- Directed by: Buster Keaton Charles Lamont
- Written by: Buster Keaton Charles Lamont
- Produced by: E. H. Allen E. W. Hammons
- Starring: Buster Keaton
- Cinematography: Gus Peterson
- Edited by: Karl Zint
- Production company: Educational Pictures
- Distributed by: Twentieth Century-Fox
- Release date: February 21, 1936;
- Running time: 20 minutes
- Country: United States
- Language: English

= Grand Slam Opera =

1936 film

Grand Slam Opera is a 1936 American short comedy film starring Buster Keaton and produced by Educational Pictures.

==Plot==
Elmer Butts (Keaton) is seen off by his friends as he boards a train for New York City. He intends to appear on the radio show Colonel Crow's Amateur Night, but the show ends just before it's his turn to audition. He meets a beautiful young girl (who it transpires lives downstairs from him) and asks her out but is turned down. That night he practices several noisy dance routines in his bedroom, which angers the girl.

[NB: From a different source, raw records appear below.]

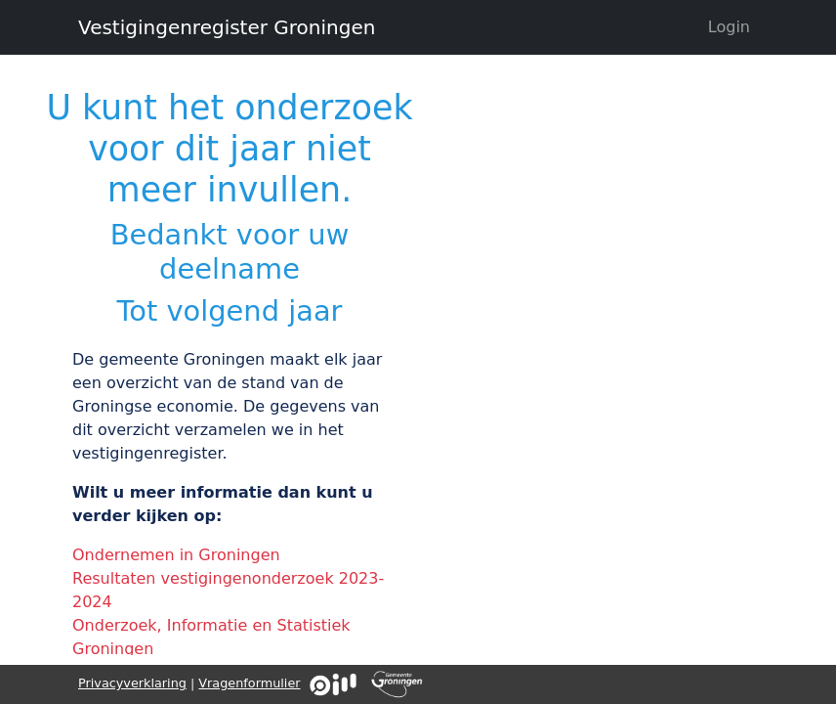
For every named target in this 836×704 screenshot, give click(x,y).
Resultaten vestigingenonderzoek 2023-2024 (228, 590)
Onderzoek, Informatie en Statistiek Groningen (211, 637)
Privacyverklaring (132, 683)
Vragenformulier (249, 683)
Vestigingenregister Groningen (226, 27)
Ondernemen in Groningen (176, 555)
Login (729, 27)
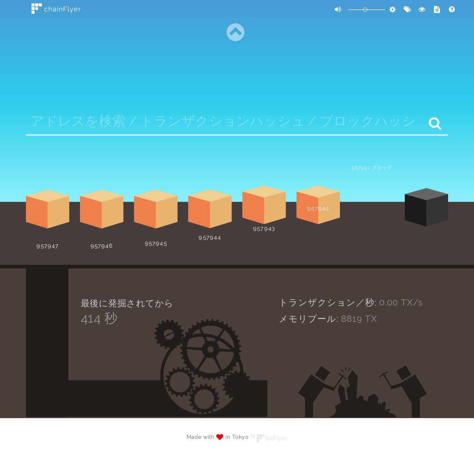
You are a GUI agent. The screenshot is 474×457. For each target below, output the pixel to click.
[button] (392, 9)
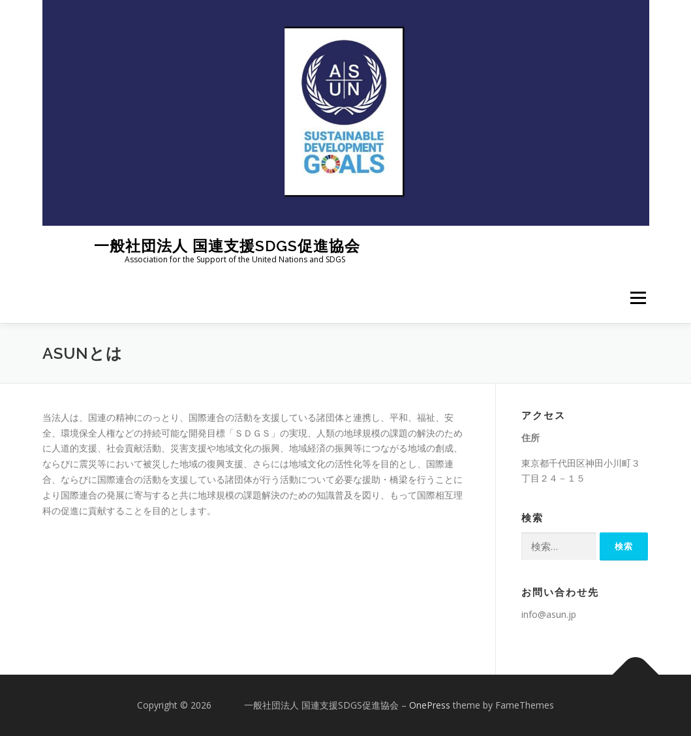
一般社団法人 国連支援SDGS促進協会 (201, 245)
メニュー (637, 298)
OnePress (429, 705)
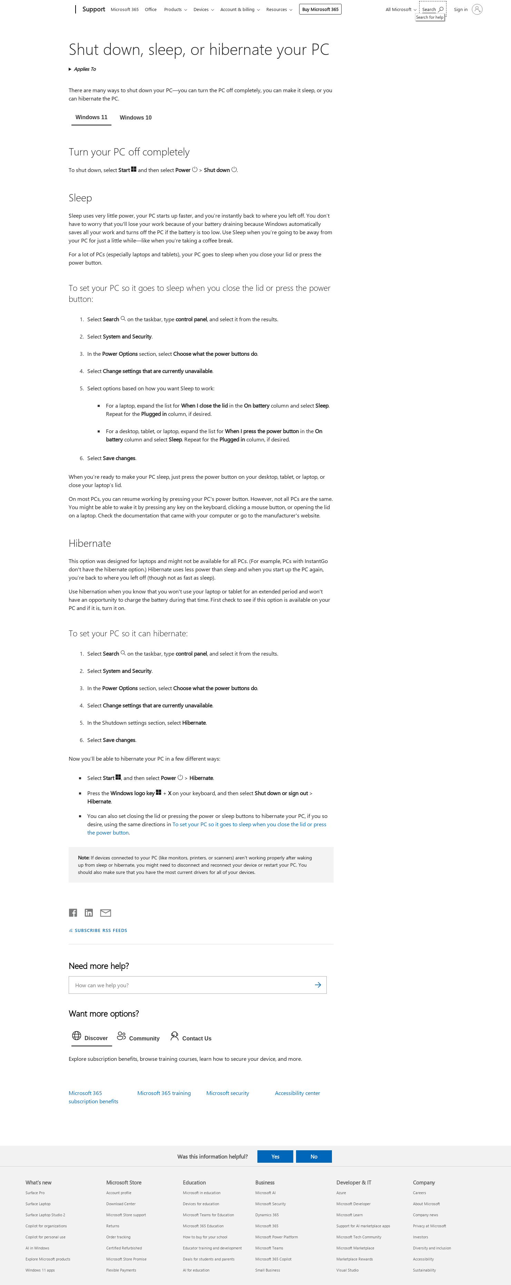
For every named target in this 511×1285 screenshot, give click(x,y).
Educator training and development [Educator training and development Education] (212, 1247)
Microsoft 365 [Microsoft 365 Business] (266, 1225)
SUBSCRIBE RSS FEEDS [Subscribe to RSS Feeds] (101, 930)
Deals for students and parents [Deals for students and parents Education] (209, 1259)
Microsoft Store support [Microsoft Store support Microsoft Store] (126, 1214)
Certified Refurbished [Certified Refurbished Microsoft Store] (124, 1247)
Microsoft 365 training (164, 1092)
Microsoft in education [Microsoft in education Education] (201, 1192)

The next day Elmer attempts to audition for the colonel but a band is already on the air, playing "an international medley". Elmer, waiting his turn in the next room, gets caught up in the music and dances to the various ethnic melodies.

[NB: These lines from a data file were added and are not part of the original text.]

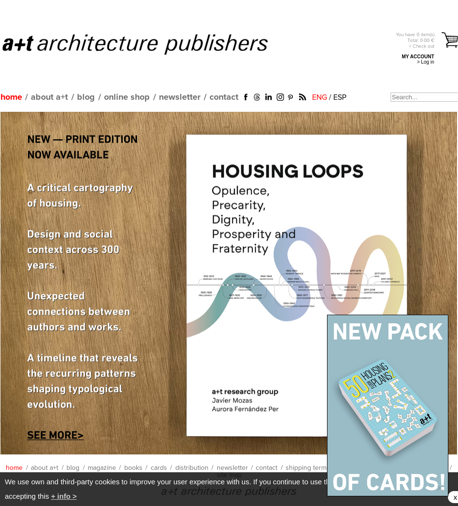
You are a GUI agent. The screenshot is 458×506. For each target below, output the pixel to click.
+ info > (64, 496)
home (11, 97)
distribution (192, 468)
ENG (319, 97)
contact (223, 97)
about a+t (49, 97)
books (133, 468)
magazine (102, 468)
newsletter (179, 97)
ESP (339, 97)
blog (86, 97)
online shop (127, 97)
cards (159, 468)
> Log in (425, 62)
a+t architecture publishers (147, 44)
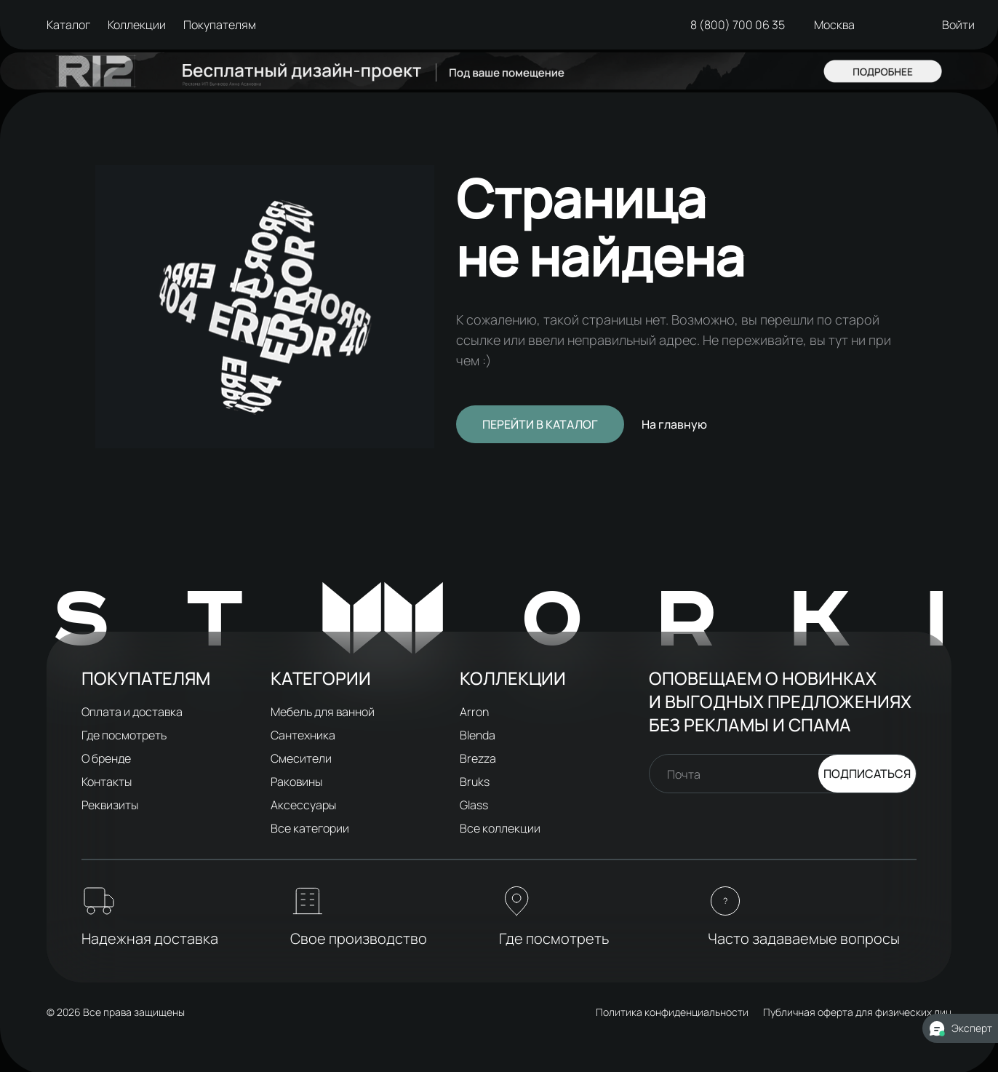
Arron (474, 712)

Elmer finally reaches the radio microphone. He is a juggler and intends to describe his juggling techniques to the audience listening at home. The incredulous colonel allows him to continue. During Elmer's performance he gets into several scuffles with the bandleader, who is trying to conduct "The Anvil Chorus". The studio audience watching the show finds the performance hilarious but Elmer is thrown out.
Four weeks pass and Elmer is seen hitch-hiking at the side of a road. Overhearing a nearby car radio. he learns that his performance was voted the best of the night by the audience and his prize money has gone unclaimed. Elmer dashes back to the studio (via train, car, and on foot) and his new prosperity and popularity convince the girl to finally go on a date with him.

==Cast==
- Buster Keaton as Elmer Butts
- Diana Lewis as The Girl Downstairs
- Harold Goodwin as Bandleader
- John Ince as Colonel Crow
- Bud Jamison as Arizona Sheriff
- Eddie Fetherston as Chauffeur

==Production and reception==
Grand Slam Opera is a satire of the Major Bowes amateur hour, heard weekly on network radio. Buster Keaton co-wrote the screenplay with director Charles Lamont. The opening sequence, with Elmer taking his leave of Gopher City, Arizona by train, has Elmer and chorus singing a parody of George M. Cohan's hit song "So Long, Mary." Low-budget Educational didn't want to pay the $300 licensing fee to use the song, so Buster Keaton paid the fee personally. "Colonel Crow" parodies "Major Bowes," and the "dancing directly over the downstairs neighbor's room" satirizes the same episode in the Fred Astaire-Ginger Rogers musical Top Hat. The "Anvil Chorus" scene harks back to an old vaudeville routine, in which Keaton and his father exchanged slapstick blows in time to the music.

Grand Slam Opera was an exceptional success, with Buster Keaton receiving some of his all-time best notices. "Easily the best comedy Buster Keaton has ever delivered... Book it without seeing it. It can't miss," reported Film Daily. Motion Picture Daily agreed: "Buster Keaton contributing some of his best comedy, this one has entertainment in every frame." Variety enthused, "It's pretty near good enough to be sold as a baby feature." Educational capitalized on the favorable publicity and placed full-page ads in trade periodicals.